## Your instructions
Please go through the records below and return every line holding the word "agent".

Stored items:
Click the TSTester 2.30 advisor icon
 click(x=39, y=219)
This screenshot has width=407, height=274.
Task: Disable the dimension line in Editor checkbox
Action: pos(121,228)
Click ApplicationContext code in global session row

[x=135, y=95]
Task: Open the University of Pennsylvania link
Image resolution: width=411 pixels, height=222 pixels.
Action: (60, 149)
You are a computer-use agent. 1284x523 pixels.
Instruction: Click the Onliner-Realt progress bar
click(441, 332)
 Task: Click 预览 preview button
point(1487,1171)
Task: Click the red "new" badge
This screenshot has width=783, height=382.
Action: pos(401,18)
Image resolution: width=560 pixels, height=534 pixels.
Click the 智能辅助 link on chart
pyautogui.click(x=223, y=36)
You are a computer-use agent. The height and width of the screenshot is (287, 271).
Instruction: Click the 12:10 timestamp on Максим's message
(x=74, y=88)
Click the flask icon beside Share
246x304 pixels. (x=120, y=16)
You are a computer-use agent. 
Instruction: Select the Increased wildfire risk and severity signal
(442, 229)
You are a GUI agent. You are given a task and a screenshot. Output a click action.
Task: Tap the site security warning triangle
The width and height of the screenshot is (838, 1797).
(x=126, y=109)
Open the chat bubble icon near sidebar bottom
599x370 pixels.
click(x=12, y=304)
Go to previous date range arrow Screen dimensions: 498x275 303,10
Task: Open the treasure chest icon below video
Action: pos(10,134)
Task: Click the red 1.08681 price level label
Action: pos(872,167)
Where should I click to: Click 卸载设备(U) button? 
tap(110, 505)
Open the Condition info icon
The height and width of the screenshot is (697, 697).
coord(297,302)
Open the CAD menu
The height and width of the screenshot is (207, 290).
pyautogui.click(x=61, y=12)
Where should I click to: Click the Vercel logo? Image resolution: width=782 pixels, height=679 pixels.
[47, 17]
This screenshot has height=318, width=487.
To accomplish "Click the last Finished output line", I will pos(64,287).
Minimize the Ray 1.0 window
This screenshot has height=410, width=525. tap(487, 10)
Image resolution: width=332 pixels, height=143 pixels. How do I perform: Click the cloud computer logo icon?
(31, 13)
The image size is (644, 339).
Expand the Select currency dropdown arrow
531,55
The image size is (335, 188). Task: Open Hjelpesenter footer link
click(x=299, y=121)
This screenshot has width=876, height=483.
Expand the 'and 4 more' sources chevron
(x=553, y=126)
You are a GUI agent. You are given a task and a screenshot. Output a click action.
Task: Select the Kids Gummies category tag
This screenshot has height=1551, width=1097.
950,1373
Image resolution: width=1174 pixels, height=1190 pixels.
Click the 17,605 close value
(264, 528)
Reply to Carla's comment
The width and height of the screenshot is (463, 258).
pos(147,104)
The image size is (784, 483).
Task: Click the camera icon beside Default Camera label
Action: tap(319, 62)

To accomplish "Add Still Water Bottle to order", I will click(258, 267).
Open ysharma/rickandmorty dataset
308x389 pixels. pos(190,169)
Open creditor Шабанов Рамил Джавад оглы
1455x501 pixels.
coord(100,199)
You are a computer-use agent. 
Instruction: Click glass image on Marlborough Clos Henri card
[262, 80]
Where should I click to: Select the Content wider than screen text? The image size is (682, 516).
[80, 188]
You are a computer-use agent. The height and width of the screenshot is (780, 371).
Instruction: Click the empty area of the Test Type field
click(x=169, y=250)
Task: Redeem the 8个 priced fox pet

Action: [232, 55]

## Written reply
You are a computer-use agent. 1284x523 pixels.
You are a computer-use agent. The height and width of the screenshot is (287, 271).
You are a computer-use agent. 
You are a GUI agent. You are given a task and a screenshot. Output a click action.
You are a GUI agent. You are given a task and a screenshot. Output a click action.
You are a computer-use agent. 
You are a computer-use agent. The height and width of the screenshot is (780, 371).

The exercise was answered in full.